God created the world in 6 days - the theory
The universe is 12 billion years old - the evidence (from Hubble)
Therefore by your criteria God does not exist. However, I believe both in evolution and God, and in the nose on the front of my plain face. So, I think you are hallucinating.
I can also tolerate a greater level of perceptual uncertainty than most seem capable of. Even assuming that I accepted the impossibility of abiogenesis as currently conceived, then I would simply say that something comparable had to have taken place at some point in the past that remains as yet unexplained. The fact that no one has been brilliant enough to figure that out does not alter the fact that it must have taken place. Moreover, it is fallacious to assume that something which does not readily occur in the present environment (to our knowledge) did not readily occur in some past environment. Finally, however low the plausibility, it does not alter the fact that a particular event occurred nonetheless when the consequences of that event are self-evident.
I beg your pardon, ostentation is not tangibility. Convolution does not clarify. From what I can see of the presentation, it is wordy, poorly organized and senseless obfuscation.
God is always elegant and simple in His miracle of Creation, even to the use of evolution to achieve the divine.
What, pray tell, is your theory? That all existing species were made in their current form, that fossils are tricks the devil made to fool us, that evolution in historical times (e.g., wild grasses to wheat, wolves to many specialized forms of dogs, such as the ultra-sensitive-smelling bloodhound) is trivial and could never produce anything "truly" new even though great changes have been made in 5,000 years, and the earth is 1,000,000 times older than that? (Sort of like how the continents, although they move an inch a year, could never actually drift across the globe?)

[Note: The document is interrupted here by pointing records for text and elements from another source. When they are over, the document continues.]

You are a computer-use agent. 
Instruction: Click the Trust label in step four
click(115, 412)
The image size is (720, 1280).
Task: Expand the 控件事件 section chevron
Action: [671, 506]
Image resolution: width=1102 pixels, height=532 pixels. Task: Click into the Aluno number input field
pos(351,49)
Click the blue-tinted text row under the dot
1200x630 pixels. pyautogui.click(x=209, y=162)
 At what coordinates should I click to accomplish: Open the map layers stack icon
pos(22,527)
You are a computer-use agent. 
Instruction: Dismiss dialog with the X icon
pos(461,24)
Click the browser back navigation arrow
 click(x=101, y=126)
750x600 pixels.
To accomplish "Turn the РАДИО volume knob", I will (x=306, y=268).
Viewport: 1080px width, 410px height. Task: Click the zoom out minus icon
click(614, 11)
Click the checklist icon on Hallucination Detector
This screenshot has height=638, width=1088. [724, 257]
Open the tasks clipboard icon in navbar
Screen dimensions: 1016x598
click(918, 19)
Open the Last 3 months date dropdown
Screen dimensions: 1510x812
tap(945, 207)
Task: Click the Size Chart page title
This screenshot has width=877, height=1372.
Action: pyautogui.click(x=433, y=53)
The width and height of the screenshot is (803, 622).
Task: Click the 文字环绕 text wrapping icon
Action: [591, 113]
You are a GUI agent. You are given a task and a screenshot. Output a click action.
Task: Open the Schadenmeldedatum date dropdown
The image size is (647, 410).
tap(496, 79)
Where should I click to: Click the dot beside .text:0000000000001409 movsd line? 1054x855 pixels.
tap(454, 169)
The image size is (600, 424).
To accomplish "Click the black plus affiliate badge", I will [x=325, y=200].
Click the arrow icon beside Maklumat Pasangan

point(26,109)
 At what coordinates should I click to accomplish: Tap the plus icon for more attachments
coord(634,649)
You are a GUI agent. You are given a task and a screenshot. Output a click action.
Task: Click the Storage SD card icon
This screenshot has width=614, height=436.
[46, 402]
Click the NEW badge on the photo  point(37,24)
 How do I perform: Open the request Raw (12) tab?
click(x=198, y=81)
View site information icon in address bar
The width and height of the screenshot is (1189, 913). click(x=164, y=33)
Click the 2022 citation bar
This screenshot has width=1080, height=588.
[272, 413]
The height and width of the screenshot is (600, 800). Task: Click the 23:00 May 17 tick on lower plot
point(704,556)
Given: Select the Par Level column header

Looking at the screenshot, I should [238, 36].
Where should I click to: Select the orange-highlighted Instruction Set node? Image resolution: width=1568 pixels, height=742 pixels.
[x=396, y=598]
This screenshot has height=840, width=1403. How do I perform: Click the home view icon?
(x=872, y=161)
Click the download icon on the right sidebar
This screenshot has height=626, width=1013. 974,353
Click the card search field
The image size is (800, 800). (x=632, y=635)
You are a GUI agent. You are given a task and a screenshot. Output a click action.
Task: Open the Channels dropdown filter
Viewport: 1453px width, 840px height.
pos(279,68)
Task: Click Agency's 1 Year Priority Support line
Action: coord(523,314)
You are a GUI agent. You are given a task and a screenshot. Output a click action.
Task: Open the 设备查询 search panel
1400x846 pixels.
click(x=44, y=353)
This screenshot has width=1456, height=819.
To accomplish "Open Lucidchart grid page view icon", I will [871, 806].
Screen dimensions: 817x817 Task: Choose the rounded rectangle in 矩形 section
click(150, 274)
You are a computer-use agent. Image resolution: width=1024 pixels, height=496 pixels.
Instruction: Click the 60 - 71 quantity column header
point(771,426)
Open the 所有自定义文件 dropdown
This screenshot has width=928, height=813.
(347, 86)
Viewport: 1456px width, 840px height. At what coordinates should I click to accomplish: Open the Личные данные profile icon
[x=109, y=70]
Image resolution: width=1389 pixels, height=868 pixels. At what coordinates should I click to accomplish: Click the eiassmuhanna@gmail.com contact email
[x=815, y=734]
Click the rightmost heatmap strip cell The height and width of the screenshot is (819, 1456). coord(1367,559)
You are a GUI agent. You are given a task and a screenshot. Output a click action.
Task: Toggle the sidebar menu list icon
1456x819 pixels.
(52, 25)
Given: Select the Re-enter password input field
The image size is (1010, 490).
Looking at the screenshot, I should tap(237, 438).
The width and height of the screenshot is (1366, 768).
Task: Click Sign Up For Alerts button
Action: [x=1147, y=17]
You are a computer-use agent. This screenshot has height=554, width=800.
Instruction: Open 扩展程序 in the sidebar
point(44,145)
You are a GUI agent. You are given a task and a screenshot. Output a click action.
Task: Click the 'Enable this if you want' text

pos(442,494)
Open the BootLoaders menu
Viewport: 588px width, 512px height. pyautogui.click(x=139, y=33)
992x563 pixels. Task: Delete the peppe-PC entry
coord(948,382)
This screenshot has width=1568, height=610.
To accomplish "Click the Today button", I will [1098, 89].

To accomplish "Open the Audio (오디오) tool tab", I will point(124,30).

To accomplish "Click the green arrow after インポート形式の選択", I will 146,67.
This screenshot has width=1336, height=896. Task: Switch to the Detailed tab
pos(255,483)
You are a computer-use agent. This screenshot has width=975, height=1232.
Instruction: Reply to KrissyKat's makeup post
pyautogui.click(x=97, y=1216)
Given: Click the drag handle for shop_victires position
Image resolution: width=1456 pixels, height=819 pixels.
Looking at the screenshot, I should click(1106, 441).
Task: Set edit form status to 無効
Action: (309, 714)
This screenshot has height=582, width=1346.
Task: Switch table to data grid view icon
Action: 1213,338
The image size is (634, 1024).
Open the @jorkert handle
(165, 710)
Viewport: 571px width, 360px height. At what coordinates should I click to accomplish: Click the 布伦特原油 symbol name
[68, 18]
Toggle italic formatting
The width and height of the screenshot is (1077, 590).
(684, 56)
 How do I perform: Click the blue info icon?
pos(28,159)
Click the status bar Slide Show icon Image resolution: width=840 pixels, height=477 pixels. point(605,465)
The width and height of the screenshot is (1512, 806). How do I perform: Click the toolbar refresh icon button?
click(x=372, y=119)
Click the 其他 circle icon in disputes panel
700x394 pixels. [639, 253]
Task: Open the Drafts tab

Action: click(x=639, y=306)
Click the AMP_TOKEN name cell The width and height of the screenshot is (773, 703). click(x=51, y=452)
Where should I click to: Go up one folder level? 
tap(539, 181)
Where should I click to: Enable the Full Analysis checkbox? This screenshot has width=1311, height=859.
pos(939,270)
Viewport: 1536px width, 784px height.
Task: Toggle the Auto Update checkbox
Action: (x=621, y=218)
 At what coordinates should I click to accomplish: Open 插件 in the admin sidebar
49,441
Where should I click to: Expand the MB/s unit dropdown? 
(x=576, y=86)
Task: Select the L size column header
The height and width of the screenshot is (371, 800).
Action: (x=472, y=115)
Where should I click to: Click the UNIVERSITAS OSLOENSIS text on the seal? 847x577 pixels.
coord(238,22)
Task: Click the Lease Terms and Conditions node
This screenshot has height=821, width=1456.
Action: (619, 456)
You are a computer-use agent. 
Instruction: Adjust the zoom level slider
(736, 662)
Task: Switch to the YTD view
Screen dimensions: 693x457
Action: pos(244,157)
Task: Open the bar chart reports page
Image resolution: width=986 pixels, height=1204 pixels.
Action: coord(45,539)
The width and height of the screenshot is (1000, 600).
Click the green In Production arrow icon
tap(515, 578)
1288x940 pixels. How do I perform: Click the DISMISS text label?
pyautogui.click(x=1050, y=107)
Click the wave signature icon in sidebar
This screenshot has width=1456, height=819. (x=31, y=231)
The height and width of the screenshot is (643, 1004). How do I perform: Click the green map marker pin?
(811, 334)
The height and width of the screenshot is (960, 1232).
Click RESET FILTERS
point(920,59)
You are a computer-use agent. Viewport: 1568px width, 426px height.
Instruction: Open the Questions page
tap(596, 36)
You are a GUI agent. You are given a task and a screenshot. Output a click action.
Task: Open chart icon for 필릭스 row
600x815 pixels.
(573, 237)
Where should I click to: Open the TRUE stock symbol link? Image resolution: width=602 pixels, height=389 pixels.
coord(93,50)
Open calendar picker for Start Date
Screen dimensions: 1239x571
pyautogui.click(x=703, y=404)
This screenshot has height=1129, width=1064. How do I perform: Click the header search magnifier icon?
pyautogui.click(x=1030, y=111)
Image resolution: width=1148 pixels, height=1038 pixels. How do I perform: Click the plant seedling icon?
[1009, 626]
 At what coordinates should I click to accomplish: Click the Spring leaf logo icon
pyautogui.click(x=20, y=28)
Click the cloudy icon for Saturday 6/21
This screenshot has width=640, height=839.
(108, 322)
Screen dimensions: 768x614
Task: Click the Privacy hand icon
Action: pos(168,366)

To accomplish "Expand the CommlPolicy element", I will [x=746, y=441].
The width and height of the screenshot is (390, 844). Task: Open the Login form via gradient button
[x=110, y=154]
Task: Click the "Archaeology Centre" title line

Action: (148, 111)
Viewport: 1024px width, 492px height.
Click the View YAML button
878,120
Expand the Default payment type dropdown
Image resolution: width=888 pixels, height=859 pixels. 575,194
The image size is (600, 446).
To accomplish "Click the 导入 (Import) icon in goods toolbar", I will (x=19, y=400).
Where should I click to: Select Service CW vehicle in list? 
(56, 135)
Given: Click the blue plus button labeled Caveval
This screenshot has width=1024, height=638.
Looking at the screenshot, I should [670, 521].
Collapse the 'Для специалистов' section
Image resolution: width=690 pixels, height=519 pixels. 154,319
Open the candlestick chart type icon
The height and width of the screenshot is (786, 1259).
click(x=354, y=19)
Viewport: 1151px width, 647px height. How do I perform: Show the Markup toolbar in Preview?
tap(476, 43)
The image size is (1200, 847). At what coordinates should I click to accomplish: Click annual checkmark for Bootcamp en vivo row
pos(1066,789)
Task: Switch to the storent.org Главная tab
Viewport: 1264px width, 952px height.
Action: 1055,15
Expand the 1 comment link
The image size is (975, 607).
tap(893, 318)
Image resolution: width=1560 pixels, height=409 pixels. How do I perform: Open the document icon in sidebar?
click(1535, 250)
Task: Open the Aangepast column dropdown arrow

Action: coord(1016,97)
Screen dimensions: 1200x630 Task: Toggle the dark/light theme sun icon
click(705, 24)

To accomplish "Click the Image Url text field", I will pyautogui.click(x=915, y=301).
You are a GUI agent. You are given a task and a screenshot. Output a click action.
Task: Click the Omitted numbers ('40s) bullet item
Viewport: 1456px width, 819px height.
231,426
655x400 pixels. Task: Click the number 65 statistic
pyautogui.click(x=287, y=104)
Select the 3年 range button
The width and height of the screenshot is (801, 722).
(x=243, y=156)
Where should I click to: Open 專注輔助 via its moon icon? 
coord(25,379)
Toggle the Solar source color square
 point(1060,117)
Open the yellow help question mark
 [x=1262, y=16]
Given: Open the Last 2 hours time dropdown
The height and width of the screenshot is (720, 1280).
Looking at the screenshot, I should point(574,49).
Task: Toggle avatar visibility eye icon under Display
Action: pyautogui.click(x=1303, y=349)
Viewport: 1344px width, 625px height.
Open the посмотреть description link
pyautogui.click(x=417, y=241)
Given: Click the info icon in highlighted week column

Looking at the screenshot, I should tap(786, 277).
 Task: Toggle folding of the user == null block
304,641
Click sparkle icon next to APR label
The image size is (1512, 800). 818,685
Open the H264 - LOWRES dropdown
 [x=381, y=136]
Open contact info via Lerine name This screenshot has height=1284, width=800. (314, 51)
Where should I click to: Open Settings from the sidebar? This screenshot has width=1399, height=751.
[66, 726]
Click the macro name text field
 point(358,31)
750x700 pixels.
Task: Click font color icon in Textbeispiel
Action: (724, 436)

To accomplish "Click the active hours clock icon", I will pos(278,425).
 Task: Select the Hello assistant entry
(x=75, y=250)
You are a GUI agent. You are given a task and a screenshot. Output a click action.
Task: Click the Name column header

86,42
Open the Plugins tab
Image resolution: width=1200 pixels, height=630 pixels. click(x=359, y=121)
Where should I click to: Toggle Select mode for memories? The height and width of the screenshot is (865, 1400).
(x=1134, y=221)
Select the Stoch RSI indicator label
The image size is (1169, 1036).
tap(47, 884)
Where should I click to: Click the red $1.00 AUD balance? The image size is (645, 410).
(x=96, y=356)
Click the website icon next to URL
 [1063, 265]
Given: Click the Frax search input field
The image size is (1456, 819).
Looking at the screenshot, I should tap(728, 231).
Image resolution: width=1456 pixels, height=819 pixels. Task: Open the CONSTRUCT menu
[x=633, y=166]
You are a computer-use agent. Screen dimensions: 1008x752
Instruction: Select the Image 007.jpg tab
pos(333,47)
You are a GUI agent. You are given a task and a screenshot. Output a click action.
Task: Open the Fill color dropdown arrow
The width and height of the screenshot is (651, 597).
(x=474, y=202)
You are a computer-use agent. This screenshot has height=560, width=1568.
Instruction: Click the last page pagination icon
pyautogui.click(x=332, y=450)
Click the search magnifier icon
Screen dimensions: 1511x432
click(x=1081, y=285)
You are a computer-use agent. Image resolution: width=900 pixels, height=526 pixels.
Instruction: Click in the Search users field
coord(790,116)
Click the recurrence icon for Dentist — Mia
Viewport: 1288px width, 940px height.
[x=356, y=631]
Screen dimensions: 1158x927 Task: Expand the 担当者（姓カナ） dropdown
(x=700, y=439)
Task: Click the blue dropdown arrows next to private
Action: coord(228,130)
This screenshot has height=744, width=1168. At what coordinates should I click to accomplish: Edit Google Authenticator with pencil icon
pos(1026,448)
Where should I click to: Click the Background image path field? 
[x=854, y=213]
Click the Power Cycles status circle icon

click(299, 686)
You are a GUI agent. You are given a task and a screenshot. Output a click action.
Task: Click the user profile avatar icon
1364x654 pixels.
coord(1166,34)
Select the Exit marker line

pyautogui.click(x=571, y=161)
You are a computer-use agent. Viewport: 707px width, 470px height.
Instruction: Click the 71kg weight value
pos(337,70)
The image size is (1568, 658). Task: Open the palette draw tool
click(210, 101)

Is there no evidence against such theories?
And what exactly does ad hominem comment on the racism of Darwin (a racism expressed by virtually every educated person in the first half of the 19th century) have to do with the accuracy of his scientific-historical theory?
Nothing at all, but if you hang around a bit, you might get to see the gore3000 lecture on Why It Is Wrong To Smear People Who Aren't Around To Defend Themselves (© - gore3000, patent pending)...
No, the argument is much deeper than that. I am not just speaking of a laboratory setting, I am speaking of almost any setting at all. It is the question of millions of monkeys trying to write a new Shakesperian play. Give them trillions of years, they still will not write anything like that.
But if a self-replicating cell of a simpler type can exist (perhaps a lipid membrane enclosing a few protein or RNA fragments, 1/1000 the complexity of the simplest currently feasible cell, and the laboratory, instead of ~1 cubic meter is instead the worlds oceans (1,370,000,000 cubic kilometers, or 1,370,000,000,000,000,000 cubic meters), and the experiment, instead of taking, say, 10 years, takes 4,000,000,000 years, then the process becomes 5.48E+29 (548,000,000,000,000,000,000,000,000,000) times more likely to produce life.
Well, you have several problems with the statement above. The biggest is that you cannot have a living organism which is that simple. Let's look at some of the absolute essentials:
1. you need a system for replication, this is not so easy as it sounds. Viri have to 'borrow' the replicating system of true living things.
2. you need an excretory system - to dispose of waste.
3. you need a nutrition system - and this is where it really gets to be impossible. For nourishing a living thing you need either to produce your own nourishment as plants do or eat other living things as animals do. Problem with the first life is that you do not have any other creatures to eat so you have to make your own. This requires photosynthesis or chemosynthesis. Either one is a very complex process requiring many genes some of which are quite complex.
In fact the number of DNA base pairs I gave is more favorable than most scientists would postulate. The smallest living things have some 1,000,000 DNA base pairs and some 600 genes. Very few scientists would believe that anything even a quarter that size would have the capability of replicating and providing its own nourishment system. So as far as science goes, your proposition is impossible.